(Data items)
[START]

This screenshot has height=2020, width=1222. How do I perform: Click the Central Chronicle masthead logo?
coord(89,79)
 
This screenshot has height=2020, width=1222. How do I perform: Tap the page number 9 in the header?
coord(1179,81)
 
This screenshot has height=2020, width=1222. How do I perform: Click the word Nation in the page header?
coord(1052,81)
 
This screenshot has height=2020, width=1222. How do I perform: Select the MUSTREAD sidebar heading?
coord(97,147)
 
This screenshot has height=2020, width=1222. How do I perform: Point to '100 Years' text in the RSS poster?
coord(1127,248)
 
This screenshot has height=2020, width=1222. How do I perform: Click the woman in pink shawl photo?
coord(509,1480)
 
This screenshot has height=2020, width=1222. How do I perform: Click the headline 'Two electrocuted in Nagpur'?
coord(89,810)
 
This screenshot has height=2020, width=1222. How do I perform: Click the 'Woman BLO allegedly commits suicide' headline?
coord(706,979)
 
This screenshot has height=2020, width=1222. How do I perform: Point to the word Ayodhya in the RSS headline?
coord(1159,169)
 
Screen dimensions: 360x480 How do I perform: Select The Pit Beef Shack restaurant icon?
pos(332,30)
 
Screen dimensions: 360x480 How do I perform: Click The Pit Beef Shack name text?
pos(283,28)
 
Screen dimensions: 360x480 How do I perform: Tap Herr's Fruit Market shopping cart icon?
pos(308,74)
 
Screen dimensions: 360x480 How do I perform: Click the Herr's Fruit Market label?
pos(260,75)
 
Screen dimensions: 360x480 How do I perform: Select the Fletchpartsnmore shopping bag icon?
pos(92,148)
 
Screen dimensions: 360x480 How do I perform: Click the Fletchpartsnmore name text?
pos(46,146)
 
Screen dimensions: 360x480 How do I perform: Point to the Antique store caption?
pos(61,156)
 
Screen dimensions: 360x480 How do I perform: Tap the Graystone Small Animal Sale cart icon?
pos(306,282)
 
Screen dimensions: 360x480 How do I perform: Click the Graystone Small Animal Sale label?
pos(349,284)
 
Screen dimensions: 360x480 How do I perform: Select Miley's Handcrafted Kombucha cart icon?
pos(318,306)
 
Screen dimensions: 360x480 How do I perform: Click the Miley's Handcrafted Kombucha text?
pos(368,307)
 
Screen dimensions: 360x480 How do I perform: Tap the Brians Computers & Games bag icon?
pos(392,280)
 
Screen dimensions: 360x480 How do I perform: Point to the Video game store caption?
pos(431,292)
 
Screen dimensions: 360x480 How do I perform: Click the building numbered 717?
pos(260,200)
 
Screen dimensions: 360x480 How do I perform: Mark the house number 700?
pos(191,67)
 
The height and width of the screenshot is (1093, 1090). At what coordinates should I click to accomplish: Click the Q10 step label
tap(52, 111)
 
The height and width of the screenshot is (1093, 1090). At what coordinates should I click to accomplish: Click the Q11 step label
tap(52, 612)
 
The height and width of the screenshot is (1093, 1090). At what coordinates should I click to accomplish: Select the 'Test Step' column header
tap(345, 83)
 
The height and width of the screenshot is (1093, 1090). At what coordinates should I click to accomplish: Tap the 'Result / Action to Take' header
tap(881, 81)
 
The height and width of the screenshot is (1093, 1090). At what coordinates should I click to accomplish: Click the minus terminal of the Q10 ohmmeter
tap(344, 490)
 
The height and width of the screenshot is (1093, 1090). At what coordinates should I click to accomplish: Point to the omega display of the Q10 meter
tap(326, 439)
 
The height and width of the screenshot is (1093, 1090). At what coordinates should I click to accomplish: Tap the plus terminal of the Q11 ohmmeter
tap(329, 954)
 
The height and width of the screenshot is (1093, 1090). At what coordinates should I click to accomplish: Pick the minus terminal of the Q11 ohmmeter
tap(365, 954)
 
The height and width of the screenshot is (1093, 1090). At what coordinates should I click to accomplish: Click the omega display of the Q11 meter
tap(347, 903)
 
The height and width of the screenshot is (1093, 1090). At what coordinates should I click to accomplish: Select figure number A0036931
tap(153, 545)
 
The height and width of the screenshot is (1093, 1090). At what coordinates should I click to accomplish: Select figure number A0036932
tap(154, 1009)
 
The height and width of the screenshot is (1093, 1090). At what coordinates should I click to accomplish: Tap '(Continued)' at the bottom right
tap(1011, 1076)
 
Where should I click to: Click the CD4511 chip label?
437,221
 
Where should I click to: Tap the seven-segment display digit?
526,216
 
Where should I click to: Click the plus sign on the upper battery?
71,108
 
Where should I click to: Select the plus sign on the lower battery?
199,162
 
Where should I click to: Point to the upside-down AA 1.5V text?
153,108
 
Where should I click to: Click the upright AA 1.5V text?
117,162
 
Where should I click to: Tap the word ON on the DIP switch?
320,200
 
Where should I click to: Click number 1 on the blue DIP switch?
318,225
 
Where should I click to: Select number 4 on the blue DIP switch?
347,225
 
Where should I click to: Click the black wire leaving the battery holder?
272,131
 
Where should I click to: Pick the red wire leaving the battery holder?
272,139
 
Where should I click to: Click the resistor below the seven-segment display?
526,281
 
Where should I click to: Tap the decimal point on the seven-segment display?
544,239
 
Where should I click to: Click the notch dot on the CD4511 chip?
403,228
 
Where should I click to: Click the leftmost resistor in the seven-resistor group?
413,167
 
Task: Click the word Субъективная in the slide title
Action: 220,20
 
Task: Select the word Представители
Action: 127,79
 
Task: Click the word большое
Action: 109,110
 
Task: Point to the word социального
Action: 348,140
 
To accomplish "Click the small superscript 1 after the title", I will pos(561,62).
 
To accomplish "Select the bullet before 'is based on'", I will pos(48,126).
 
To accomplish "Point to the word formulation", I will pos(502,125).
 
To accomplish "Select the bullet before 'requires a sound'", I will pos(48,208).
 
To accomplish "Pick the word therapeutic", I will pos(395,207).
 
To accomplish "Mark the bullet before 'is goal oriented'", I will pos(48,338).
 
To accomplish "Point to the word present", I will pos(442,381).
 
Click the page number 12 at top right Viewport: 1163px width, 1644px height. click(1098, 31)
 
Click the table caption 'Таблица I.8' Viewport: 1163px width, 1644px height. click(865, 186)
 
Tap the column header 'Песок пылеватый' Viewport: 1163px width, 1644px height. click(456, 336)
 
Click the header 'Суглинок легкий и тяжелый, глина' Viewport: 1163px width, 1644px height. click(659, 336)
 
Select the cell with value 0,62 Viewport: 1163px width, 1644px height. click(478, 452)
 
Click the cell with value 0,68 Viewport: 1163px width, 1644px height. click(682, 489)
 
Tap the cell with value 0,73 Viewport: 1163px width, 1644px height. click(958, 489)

[END]

§ Problem statement: Reproduce every line above word for word, without changing anything.

§ Full solution:
This screenshot has height=2020, width=1222. How do I perform: Click the Central Chronicle masthead logo?
coord(89,79)
 
This screenshot has height=2020, width=1222. How do I perform: Tap the page number 9 in the header?
coord(1179,81)
 
This screenshot has height=2020, width=1222. How do I perform: Click the word Nation in the page header?
coord(1052,81)
 
This screenshot has height=2020, width=1222. How do I perform: Select the MUSTREAD sidebar heading?
coord(97,147)
 
This screenshot has height=2020, width=1222. How do I perform: Point to '100 Years' text in the RSS poster?
coord(1127,248)
 
This screenshot has height=2020, width=1222. How do I perform: Click the woman in pink shawl photo?
coord(509,1480)
 
This screenshot has height=2020, width=1222. How do I perform: Click the headline 'Two electrocuted in Nagpur'?
coord(89,810)
 
This screenshot has height=2020, width=1222. How do I perform: Click the 'Woman BLO allegedly commits suicide' headline?
coord(706,979)
 
This screenshot has height=2020, width=1222. How do I perform: Point to the word Ayodhya in the RSS headline?
coord(1159,169)
 
Screen dimensions: 360x480 How do I perform: Select The Pit Beef Shack restaurant icon?
pos(332,30)
 
Screen dimensions: 360x480 How do I perform: Click The Pit Beef Shack name text?
pos(283,28)
 
Screen dimensions: 360x480 How do I perform: Tap Herr's Fruit Market shopping cart icon?
pos(308,74)
 
Screen dimensions: 360x480 How do I perform: Click the Herr's Fruit Market label?
pos(260,75)
 
Screen dimensions: 360x480 How do I perform: Select the Fletchpartsnmore shopping bag icon?
pos(92,148)
 
Screen dimensions: 360x480 How do I perform: Click the Fletchpartsnmore name text?
pos(46,146)
 
Screen dimensions: 360x480 How do I perform: Point to the Antique store caption?
pos(61,156)
 
Screen dimensions: 360x480 How do I perform: Tap the Graystone Small Animal Sale cart icon?
pos(306,282)
 
Screen dimensions: 360x480 How do I perform: Click the Graystone Small Animal Sale label?
pos(349,284)
 
Screen dimensions: 360x480 How do I perform: Select Miley's Handcrafted Kombucha cart icon?
pos(318,306)
 
Screen dimensions: 360x480 How do I perform: Click the Miley's Handcrafted Kombucha text?
pos(368,307)
 
Screen dimensions: 360x480 How do I perform: Tap the Brians Computers & Games bag icon?
pos(392,280)
 
Screen dimensions: 360x480 How do I perform: Point to the Video game store caption?
pos(431,292)
 
Screen dimensions: 360x480 How do I perform: Click the building numbered 717?
pos(260,200)
 
Screen dimensions: 360x480 How do I perform: Mark the house number 700?
pos(191,67)
 
The height and width of the screenshot is (1093, 1090). At what coordinates should I click to accomplish: Click the Q10 step label
tap(52, 111)
 
The height and width of the screenshot is (1093, 1090). At what coordinates should I click to accomplish: Click the Q11 step label
tap(52, 612)
 
The height and width of the screenshot is (1093, 1090). At what coordinates should I click to accomplish: Select the 'Test Step' column header
tap(345, 83)
 
The height and width of the screenshot is (1093, 1090). At what coordinates should I click to accomplish: Tap the 'Result / Action to Take' header
tap(881, 81)
 
The height and width of the screenshot is (1093, 1090). At what coordinates should I click to accomplish: Click the minus terminal of the Q10 ohmmeter
tap(344, 490)
 
The height and width of the screenshot is (1093, 1090). At what coordinates should I click to accomplish: Point to the omega display of the Q10 meter
tap(326, 439)
 
The height and width of the screenshot is (1093, 1090). At what coordinates should I click to accomplish: Tap the plus terminal of the Q11 ohmmeter
tap(329, 954)
 
The height and width of the screenshot is (1093, 1090). At what coordinates should I click to accomplish: Pick the minus terminal of the Q11 ohmmeter
tap(365, 954)
 
The height and width of the screenshot is (1093, 1090). At what coordinates should I click to accomplish: Click the omega display of the Q11 meter
tap(347, 903)
 
The height and width of the screenshot is (1093, 1090). At what coordinates should I click to accomplish: Select figure number A0036931
tap(153, 545)
 
The height and width of the screenshot is (1093, 1090). At what coordinates should I click to accomplish: Select figure number A0036932
tap(154, 1009)
 
The height and width of the screenshot is (1093, 1090). At what coordinates should I click to accomplish: Tap '(Continued)' at the bottom right
tap(1011, 1076)
 
Where should I click to: Click the CD4511 chip label?
437,221
 
Where should I click to: Tap the seven-segment display digit?
526,216
 
Where should I click to: Click the plus sign on the upper battery?
71,108
 
Where should I click to: Select the plus sign on the lower battery?
199,162
 
Where should I click to: Point to the upside-down AA 1.5V text?
153,108
 
Where should I click to: Click the upright AA 1.5V text?
117,162
 
Where should I click to: Tap the word ON on the DIP switch?
320,200
 
Where should I click to: Click number 1 on the blue DIP switch?
318,225
 
Where should I click to: Select number 4 on the blue DIP switch?
347,225
 
Where should I click to: Click the black wire leaving the battery holder?
272,131
 
Where should I click to: Pick the red wire leaving the battery holder?
272,139
 
Where should I click to: Click the resistor below the seven-segment display?
526,281
 
Where should I click to: Tap the decimal point on the seven-segment display?
544,239
 
Where should I click to: Click the notch dot on the CD4511 chip?
403,228
 
Where should I click to: Click the leftmost resistor in the seven-resistor group?
413,167
 
Task: Click the word Субъективная in the slide title
Action: 220,20
 
Task: Select the word Представители
Action: 127,79
 
Task: Click the word большое
Action: 109,110
 
Task: Point to the word социального
Action: 348,140
 
To accomplish "Click the small superscript 1 after the title", I will pos(561,62).
 
To accomplish "Select the bullet before 'is based on'", I will pos(48,126).
 
To accomplish "Point to the word formulation", I will pos(502,125).
 
To accomplish "Select the bullet before 'requires a sound'", I will pos(48,208).
 
To accomplish "Pick the word therapeutic", I will pos(395,207).
 
To accomplish "Mark the bullet before 'is goal oriented'", I will pos(48,338).
 
To accomplish "Point to the word present", I will pos(442,381).
 
Click the page number 12 at top right Viewport: 1163px width, 1644px height. click(1098, 31)
 
Click the table caption 'Таблица I.8' Viewport: 1163px width, 1644px height. click(865, 186)
 
Tap the column header 'Песок пылеватый' Viewport: 1163px width, 1644px height. click(456, 336)
 
Click the header 'Суглинок легкий и тяжелый, глина' Viewport: 1163px width, 1644px height. click(659, 336)
 
Select the cell with value 0,62 Viewport: 1163px width, 1644px height. click(478, 452)
 
Click the cell with value 0,68 Viewport: 1163px width, 1644px height. click(682, 489)
 
Tap the cell with value 0,73 Viewport: 1163px width, 1644px height. click(958, 489)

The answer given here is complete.